PROBLEM DESCRIPTION |
Identify every line in the listing that contains the word "more", with case taken into account, and copy each such line in full.

LISTED RECORDS |
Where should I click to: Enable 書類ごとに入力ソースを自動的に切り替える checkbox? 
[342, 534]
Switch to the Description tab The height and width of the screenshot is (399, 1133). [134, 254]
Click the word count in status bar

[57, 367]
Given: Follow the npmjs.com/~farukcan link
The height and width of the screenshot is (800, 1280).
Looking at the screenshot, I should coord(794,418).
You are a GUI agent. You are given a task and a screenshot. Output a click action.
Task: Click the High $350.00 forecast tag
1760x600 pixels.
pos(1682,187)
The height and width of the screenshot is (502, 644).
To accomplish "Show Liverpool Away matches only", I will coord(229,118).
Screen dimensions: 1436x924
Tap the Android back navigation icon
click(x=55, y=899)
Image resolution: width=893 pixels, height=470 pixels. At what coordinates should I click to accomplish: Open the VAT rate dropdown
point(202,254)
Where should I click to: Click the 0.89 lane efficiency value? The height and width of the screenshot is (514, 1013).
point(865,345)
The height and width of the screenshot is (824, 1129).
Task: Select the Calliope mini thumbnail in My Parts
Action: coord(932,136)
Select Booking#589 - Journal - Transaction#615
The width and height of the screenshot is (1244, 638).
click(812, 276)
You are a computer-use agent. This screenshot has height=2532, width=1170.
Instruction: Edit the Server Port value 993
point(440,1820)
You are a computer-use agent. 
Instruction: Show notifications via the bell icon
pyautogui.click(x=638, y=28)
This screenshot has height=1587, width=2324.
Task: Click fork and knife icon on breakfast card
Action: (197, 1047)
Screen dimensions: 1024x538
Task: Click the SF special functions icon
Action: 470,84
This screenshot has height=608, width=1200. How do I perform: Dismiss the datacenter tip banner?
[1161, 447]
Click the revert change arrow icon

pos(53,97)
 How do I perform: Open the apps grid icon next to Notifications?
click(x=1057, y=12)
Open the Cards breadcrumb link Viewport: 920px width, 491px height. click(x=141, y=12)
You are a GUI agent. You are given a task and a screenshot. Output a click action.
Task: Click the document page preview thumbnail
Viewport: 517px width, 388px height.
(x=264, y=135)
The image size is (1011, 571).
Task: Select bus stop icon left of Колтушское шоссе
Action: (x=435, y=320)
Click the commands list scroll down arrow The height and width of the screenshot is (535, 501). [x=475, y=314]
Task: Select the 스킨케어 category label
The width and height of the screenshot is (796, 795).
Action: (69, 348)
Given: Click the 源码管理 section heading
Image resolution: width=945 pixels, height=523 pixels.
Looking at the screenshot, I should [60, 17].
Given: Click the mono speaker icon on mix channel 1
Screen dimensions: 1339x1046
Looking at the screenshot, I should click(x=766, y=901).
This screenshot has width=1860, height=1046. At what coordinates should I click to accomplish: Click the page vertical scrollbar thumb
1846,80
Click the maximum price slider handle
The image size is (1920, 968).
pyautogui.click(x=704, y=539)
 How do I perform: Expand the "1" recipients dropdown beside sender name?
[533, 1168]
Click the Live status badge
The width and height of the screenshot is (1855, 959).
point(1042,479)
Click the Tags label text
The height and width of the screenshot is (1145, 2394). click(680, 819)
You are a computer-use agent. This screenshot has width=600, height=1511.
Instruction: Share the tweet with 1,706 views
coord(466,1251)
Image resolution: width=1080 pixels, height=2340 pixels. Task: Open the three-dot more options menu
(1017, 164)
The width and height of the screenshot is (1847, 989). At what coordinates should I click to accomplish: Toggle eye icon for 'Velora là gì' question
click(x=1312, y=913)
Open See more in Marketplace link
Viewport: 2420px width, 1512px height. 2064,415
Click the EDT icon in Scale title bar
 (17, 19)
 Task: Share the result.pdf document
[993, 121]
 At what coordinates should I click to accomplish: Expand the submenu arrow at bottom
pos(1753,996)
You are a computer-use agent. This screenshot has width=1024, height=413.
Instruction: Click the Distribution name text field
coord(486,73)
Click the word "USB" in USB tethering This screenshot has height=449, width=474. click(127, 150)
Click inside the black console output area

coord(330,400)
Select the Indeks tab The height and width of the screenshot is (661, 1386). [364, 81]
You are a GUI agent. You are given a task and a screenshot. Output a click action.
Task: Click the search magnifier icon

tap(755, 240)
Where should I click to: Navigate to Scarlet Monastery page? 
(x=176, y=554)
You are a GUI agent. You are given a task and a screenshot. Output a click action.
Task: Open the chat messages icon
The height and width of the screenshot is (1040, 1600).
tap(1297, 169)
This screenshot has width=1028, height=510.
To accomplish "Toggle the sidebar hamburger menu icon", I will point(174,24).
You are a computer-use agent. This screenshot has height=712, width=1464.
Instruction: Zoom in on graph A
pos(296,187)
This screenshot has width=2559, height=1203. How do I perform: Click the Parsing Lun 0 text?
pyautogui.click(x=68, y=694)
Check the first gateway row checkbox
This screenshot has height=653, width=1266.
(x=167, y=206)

ANSWER FOR THE TASK |
Image resolution: width=1080 pixels, height=2340 pixels. Task: Open the three-dot more options menu
Open See more in Marketplace link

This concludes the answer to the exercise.